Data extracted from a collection
______________________________

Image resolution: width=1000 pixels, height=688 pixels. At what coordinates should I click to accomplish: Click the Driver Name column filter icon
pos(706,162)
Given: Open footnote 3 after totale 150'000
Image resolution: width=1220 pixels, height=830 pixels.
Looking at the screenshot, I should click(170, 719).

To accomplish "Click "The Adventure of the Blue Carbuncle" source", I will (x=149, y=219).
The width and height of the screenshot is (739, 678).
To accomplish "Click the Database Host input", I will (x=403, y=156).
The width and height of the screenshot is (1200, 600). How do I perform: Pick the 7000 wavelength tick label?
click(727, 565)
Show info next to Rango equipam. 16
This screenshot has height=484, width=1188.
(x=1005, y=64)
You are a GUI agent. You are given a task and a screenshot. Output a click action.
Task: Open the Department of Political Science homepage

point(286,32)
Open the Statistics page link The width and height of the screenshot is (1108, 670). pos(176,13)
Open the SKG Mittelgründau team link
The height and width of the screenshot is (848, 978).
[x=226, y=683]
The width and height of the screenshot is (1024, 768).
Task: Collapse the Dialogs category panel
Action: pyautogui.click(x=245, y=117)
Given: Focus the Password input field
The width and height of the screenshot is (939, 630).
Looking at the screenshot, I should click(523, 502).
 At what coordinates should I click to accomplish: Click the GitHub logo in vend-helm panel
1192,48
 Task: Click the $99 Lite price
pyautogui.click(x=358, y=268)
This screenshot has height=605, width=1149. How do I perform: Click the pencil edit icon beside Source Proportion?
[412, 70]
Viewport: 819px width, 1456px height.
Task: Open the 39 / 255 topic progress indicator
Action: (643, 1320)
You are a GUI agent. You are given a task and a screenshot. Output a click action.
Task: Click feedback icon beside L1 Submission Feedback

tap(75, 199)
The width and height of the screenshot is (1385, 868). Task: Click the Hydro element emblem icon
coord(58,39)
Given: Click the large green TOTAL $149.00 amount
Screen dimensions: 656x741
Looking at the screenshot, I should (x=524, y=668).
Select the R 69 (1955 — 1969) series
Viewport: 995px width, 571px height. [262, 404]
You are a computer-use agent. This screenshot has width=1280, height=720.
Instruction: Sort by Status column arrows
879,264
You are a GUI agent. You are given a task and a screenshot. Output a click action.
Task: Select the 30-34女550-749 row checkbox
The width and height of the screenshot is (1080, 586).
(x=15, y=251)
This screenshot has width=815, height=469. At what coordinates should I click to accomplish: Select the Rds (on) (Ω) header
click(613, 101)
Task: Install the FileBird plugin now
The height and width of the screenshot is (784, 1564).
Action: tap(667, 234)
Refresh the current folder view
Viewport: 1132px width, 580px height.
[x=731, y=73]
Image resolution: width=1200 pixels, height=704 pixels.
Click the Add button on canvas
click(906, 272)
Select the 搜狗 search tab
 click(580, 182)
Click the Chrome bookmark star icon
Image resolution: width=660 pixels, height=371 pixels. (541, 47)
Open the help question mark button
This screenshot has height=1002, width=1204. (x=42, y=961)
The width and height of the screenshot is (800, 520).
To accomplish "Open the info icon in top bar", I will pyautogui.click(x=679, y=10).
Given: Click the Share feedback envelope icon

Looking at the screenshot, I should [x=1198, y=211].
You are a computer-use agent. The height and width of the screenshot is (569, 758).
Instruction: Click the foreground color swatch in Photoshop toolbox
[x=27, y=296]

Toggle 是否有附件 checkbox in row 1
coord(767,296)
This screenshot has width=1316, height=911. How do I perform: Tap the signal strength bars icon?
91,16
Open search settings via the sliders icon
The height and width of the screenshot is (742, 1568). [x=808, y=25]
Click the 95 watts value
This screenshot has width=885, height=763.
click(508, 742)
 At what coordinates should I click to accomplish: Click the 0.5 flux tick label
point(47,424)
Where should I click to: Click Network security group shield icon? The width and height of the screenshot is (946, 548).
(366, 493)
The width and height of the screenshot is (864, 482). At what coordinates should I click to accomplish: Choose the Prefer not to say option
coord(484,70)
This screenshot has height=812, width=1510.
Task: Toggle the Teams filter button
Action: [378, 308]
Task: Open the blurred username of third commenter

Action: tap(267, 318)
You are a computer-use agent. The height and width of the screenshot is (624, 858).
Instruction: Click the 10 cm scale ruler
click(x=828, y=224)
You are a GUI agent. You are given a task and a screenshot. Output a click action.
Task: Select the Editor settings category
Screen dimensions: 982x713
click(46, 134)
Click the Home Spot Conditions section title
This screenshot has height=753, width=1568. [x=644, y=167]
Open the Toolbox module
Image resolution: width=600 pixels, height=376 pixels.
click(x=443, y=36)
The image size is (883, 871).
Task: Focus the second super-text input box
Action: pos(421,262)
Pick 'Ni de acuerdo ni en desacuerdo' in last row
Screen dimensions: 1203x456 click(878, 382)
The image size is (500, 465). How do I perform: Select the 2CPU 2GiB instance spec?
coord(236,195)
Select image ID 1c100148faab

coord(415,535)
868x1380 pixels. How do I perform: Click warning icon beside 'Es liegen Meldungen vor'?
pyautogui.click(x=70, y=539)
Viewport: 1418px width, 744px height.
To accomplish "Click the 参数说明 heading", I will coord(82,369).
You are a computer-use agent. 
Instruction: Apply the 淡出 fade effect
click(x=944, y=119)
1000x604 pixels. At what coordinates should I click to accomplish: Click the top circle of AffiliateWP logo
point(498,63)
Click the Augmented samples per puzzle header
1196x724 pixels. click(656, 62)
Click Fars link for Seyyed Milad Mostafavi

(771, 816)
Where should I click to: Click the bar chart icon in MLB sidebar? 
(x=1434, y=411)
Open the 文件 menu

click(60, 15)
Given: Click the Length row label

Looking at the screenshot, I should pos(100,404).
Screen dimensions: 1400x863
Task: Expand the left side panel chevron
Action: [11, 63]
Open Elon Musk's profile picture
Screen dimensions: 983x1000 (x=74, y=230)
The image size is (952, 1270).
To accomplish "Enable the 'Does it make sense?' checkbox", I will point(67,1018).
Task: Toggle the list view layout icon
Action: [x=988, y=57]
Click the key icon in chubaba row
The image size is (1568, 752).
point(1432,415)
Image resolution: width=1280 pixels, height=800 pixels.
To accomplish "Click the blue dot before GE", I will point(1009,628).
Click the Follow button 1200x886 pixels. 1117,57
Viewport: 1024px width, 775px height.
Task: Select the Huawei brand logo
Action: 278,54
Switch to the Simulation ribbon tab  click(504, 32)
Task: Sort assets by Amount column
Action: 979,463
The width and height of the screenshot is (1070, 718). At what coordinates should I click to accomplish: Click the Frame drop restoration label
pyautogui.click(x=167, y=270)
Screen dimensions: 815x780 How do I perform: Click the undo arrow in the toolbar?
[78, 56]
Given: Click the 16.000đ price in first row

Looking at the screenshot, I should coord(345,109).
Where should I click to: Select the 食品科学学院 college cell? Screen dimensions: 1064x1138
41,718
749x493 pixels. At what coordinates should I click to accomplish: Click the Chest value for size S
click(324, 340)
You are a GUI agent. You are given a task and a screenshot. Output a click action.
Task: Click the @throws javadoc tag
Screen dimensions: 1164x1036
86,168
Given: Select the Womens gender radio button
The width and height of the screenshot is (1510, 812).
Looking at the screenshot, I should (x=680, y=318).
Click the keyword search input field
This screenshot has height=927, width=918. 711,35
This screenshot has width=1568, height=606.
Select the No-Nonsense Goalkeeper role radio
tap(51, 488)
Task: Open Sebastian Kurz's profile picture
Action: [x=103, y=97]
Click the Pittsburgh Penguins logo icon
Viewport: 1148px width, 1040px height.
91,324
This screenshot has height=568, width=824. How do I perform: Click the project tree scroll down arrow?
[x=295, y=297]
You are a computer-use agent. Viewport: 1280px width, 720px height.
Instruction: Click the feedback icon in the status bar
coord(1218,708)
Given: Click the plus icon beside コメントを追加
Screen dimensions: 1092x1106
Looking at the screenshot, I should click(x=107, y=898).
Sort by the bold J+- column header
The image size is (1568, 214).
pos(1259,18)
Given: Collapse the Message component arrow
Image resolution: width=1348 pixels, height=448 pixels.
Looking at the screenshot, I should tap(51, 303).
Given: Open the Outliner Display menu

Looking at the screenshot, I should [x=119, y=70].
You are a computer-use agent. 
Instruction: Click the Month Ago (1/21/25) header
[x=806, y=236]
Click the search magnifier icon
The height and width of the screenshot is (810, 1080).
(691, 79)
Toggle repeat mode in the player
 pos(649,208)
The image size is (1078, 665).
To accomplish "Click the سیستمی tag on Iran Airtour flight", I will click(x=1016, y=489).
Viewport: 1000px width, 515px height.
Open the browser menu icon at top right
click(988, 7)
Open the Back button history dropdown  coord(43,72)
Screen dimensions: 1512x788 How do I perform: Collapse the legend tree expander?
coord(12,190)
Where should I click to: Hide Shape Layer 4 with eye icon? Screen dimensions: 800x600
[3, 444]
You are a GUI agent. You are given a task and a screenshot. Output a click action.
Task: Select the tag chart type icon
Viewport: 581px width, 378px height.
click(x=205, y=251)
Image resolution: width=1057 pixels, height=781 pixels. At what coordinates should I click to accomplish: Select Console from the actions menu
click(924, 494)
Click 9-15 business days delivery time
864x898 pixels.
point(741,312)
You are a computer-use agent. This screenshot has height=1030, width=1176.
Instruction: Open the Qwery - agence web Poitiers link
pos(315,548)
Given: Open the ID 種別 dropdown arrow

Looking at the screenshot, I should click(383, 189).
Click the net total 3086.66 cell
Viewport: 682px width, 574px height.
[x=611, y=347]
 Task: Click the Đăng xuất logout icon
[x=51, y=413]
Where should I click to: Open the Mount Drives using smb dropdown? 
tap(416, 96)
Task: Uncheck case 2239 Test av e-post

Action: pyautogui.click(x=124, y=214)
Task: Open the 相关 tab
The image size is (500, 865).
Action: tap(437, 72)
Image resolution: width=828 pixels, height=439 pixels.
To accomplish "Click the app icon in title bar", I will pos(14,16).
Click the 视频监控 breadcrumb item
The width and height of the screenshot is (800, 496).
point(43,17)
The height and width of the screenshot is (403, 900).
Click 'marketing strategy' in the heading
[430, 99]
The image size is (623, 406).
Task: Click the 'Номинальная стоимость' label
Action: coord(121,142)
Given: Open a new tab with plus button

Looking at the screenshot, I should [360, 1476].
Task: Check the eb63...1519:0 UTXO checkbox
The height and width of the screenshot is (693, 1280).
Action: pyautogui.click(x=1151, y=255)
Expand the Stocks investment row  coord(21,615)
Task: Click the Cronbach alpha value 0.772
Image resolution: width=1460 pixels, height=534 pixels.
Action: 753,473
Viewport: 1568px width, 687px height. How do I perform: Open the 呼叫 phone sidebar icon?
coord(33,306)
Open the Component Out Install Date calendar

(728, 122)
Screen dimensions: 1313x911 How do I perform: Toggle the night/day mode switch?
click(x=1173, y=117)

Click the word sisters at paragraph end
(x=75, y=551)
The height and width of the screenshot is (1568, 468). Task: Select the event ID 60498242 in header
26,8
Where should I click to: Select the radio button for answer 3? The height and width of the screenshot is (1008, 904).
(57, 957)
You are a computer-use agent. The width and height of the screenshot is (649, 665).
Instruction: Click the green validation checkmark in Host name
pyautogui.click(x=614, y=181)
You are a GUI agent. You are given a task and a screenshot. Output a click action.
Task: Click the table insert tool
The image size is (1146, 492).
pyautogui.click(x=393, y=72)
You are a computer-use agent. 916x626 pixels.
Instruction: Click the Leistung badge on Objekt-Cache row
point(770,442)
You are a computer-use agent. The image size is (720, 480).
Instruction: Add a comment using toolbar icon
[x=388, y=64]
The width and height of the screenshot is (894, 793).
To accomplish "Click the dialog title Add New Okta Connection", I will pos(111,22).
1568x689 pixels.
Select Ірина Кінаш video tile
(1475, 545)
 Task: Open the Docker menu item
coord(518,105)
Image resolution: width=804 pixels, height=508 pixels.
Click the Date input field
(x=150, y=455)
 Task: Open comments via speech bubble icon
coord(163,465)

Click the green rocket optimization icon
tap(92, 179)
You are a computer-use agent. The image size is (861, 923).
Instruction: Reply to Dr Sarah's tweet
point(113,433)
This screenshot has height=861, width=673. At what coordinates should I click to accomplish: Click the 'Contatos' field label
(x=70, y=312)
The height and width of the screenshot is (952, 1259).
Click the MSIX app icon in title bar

______________________________

EXERCISE OBJECTIVE. Reprint exactly the lines above that start at the one with "The height and width of the screenshot is (693, 1280)." and end at the one with "You are a computer-use agent. The image size is (720, 480).", keeping both and adding none.

WRITTEN RESPONSE.
The height and width of the screenshot is (693, 1280).
Action: pyautogui.click(x=1151, y=255)
Expand the Stocks investment row  coord(21,615)
Task: Click the Cronbach alpha value 0.772
Image resolution: width=1460 pixels, height=534 pixels.
Action: 753,473
Viewport: 1568px width, 687px height. How do I perform: Open the 呼叫 phone sidebar icon?
coord(33,306)
Open the Component Out Install Date calendar

(728, 122)
Screen dimensions: 1313x911 How do I perform: Toggle the night/day mode switch?
click(x=1173, y=117)

Click the word sisters at paragraph end
(x=75, y=551)
The height and width of the screenshot is (1568, 468). Task: Select the event ID 60498242 in header
26,8
Where should I click to: Select the radio button for answer 3? The height and width of the screenshot is (1008, 904).
(57, 957)
You are a computer-use agent. The width and height of the screenshot is (649, 665).
Instruction: Click the green validation checkmark in Host name
pyautogui.click(x=614, y=181)
You are a GUI agent. You are given a task and a screenshot. Output a click action.
Task: Click the table insert tool
The image size is (1146, 492).
pyautogui.click(x=393, y=72)
You are a computer-use agent. 916x626 pixels.
Instruction: Click the Leistung badge on Objekt-Cache row
point(770,442)
You are a computer-use agent. The image size is (720, 480).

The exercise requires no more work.